Hideout

Guess they don't like BLM jokes out west

By Joshua R. Quong

“… the country was burned over and changed, but it did not matter. It could not all be burned.”

-Ernest Hemingway, “Big Two-Hearted River, Part I”

At the Sinclair station in Kaycee, Wyoming, there’s a green brontosaurus the size of a quarter horse one may mount in mimicry of a prehistoric rodeo.

It may have been moved by now or melted down by the Western sun into a plastic puddle, but in the summer of 2020, when most of America’s major cities were on fire, it was standing statuesque next to a short row of motel rooms. In one of these bunkhouses the Merchant boys and I lodged for a few nights while on “trout tour.”

The gas station was like all one-stop, pick-a-bits in rustic communities where café-style tables are set beside aisles of canned goods, chips, candy and car fluids. A hot-box of breakfast biscuits, burritos, and pizza slices sat on a counter behind which a large griddle sizzled ready for short-orders.

It was the scene of every country store and country people who wake, work, and repose in these silent spaces. They are one of many moving parts of the natural clock that ticks with springing antelope and mule deer and tocks with trout breaching stream surfaces at insects and then plunging to reenter the watery world.

What’s more, folks in these parts don’t put up with a lot of shit.

Upon noticing my Southern drawl the gal behind the counter asked, “Where you from?”

“Mississippi,” I told her.

“What are you doing way out here?”

I answered: “Well … I heard about all the BLM stuff in this area and was hoping to fall in with a protest or march but it’s looking a might sparse.”

The mood of the convo swiftly shifted and the gal asserted, “We don’t go in for all that in Kaycee.”

Before I could explain my facetiousness, one of the local cowboys sitting at a table interjected, “Sounds like you’ve lost your way, son.”

He was an old rodeo buddy of Mike Merchant’s, and had Mike not entered when he did, me and my Mississippi mouth might have been smashed into crude oil.

After reminiscing about bulls, broncs and buckle bunnies over coffee, the Merchants and I hit the trail headed for the Middle Fork of the Powder River.

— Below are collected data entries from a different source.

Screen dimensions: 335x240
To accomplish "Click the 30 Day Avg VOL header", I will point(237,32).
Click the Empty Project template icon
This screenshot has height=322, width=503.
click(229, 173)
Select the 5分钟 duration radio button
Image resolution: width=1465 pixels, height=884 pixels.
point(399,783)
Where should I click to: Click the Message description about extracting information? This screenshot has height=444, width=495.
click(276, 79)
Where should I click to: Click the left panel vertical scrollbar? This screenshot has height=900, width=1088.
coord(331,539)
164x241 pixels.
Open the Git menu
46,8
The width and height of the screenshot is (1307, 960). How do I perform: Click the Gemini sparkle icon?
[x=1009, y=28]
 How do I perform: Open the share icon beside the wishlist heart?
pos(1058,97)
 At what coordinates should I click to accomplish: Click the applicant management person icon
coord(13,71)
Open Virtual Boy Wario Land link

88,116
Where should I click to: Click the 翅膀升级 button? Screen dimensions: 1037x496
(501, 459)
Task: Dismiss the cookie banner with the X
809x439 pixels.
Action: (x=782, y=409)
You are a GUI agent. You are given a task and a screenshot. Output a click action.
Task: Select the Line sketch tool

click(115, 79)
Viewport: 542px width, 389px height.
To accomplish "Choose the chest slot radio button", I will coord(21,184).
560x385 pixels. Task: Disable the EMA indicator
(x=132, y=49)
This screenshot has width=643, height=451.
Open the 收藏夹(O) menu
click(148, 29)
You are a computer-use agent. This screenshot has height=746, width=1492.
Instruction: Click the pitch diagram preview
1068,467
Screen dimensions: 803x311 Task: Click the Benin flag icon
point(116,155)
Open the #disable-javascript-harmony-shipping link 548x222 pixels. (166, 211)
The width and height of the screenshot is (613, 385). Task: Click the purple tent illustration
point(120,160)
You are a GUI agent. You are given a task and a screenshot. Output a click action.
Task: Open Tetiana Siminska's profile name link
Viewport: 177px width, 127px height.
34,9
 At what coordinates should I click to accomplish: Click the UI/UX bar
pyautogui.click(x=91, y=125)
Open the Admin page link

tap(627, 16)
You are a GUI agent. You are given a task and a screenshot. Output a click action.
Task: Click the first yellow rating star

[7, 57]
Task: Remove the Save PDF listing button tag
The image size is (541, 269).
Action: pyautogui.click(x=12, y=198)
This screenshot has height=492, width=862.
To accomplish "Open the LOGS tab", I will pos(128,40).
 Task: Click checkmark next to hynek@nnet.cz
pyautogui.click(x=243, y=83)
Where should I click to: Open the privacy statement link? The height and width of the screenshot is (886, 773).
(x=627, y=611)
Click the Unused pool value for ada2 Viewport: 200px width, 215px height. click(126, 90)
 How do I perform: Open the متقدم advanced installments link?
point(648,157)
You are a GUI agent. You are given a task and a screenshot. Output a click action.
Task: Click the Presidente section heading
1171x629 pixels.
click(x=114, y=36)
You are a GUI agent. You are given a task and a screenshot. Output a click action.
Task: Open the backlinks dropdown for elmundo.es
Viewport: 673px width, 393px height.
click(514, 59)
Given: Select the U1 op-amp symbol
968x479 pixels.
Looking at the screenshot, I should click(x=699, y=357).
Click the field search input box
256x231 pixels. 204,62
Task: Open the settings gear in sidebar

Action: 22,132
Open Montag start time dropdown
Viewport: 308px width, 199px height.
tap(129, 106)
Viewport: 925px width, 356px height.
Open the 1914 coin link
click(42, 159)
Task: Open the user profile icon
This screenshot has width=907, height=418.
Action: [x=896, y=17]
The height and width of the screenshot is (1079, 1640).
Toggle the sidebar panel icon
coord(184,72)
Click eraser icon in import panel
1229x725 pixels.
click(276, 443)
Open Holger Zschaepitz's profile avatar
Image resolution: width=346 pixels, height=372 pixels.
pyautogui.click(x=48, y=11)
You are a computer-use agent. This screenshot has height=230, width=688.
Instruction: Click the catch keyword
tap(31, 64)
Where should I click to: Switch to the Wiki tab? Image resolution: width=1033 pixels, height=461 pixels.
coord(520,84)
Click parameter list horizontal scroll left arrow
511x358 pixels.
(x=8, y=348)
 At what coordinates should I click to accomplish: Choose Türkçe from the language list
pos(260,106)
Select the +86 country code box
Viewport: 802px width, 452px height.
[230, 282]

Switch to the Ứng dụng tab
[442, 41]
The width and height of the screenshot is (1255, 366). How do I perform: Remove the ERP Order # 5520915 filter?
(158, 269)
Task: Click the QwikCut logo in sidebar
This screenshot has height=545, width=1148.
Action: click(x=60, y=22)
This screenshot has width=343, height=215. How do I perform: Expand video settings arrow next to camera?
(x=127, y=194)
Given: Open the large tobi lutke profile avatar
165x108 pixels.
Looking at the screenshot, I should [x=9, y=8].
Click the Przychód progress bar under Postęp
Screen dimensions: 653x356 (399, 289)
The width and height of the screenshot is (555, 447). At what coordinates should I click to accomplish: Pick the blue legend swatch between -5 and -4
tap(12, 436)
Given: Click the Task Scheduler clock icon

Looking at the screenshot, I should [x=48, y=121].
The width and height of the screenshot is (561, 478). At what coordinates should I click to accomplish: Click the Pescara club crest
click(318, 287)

Besides trout, Kaycee is also steeped in outlaw legend. It is said that Butch Cassidy and the Wild Bunch Gang used a “gap in the Red Wall” as a hideout to evade the law and plan their heists. Our access point to the river was a public entry marked “Hole-in-the-Wall”.

Our F-150 crept like a saddled camel towards the Big Horn mountains that towered to flat tops sprigged with pines anchored into the crags by rugged roots. Once parked atop a high plateau, our gang descended into the canyon via a switchback foot path to where the river slithered and pooled.

There in the boulder basins and runnels we pitched St. Johns, PBRs, Nick Adams and Yellow Sallies … and the fish hit every pattern we threw.

What hit me was revelation.

Our little bunch, like Cassidy’s, had escaped into one of the universe’s slightest crevices. Fortified and hidden in the seclusion of a trout stream whipping flies at fish while the inane whipped bricks into storefront windows to loot their own neighborhoods, we were freer than we had been in months. No squawking directives; no irrational appeals to pathos; and no mandates save those that Mother Nature and her law imposes upon all things. We knew that no mob would ever find us.

The ascent back to the truck after our day of fishing left my feet and ego blistered, but that burning was of little penance. Compared to the scorched cities of covid-crazed America, The Hole-in-the-Wall and Kaycee, Wyoming, were still the safest places for outlaws and fishermen to hide out unmasked.